** Objective **
Please list each line in the entries below that contains the string "with". Treat case as significant.

---*---

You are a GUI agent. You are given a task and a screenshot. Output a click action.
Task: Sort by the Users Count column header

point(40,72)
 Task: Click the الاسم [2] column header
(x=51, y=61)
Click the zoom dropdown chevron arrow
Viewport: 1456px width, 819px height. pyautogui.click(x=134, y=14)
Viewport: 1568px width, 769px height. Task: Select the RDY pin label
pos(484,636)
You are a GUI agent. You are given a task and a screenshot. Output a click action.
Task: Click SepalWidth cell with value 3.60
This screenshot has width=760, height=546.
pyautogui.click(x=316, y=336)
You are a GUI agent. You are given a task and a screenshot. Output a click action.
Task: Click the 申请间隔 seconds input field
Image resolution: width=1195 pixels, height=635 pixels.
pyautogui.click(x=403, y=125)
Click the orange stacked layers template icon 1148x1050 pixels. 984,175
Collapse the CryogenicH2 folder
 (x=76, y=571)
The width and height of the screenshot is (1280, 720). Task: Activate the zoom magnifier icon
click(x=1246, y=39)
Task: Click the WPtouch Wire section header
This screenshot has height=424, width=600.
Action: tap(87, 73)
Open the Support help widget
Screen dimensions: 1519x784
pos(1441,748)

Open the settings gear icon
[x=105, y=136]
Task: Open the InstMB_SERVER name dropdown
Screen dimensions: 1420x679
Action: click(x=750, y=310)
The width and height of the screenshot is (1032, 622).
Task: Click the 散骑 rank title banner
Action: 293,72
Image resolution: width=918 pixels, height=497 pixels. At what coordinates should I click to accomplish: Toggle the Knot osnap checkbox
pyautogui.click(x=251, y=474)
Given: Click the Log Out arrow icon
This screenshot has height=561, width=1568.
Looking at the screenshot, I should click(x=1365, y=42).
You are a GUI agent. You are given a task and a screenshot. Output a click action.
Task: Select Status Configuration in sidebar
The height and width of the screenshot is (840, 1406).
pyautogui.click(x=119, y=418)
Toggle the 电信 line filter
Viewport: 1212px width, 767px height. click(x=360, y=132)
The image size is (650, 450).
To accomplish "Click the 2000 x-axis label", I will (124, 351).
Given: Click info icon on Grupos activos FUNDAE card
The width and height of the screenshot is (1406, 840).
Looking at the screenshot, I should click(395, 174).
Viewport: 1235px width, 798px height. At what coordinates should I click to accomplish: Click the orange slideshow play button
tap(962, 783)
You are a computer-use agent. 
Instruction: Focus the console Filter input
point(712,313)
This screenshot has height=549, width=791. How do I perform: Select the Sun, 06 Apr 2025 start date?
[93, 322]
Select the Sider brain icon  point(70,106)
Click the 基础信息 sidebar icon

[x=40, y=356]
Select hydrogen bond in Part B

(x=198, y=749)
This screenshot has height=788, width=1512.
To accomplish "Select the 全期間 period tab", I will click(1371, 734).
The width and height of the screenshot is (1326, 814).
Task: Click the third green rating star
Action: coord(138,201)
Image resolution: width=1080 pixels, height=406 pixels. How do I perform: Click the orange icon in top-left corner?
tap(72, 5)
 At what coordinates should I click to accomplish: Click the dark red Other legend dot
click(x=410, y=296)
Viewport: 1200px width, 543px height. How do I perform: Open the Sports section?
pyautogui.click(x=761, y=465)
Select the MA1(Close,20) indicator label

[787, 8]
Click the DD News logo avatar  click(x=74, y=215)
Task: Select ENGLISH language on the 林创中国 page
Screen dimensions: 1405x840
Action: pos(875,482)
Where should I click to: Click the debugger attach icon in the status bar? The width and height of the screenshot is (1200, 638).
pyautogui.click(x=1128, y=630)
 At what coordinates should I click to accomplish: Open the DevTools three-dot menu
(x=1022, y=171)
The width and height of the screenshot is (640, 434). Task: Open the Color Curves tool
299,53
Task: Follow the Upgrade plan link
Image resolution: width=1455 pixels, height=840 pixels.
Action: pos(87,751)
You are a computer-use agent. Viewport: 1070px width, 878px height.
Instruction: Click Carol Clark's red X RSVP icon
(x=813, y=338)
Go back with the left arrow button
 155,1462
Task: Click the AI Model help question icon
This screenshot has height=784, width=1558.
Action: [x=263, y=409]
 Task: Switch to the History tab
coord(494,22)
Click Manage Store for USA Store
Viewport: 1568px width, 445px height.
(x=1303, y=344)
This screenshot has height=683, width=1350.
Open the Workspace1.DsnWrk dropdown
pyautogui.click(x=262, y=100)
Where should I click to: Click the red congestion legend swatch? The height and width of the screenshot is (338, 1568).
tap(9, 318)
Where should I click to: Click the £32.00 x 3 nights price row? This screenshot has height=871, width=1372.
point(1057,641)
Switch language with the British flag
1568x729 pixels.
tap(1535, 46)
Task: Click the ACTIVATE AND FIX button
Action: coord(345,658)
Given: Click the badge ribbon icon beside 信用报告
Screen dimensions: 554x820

---*---

** Task result **
Task: Click SepalWidth cell with value 3.60
Go back with the left arrow button
Switch language with the British flag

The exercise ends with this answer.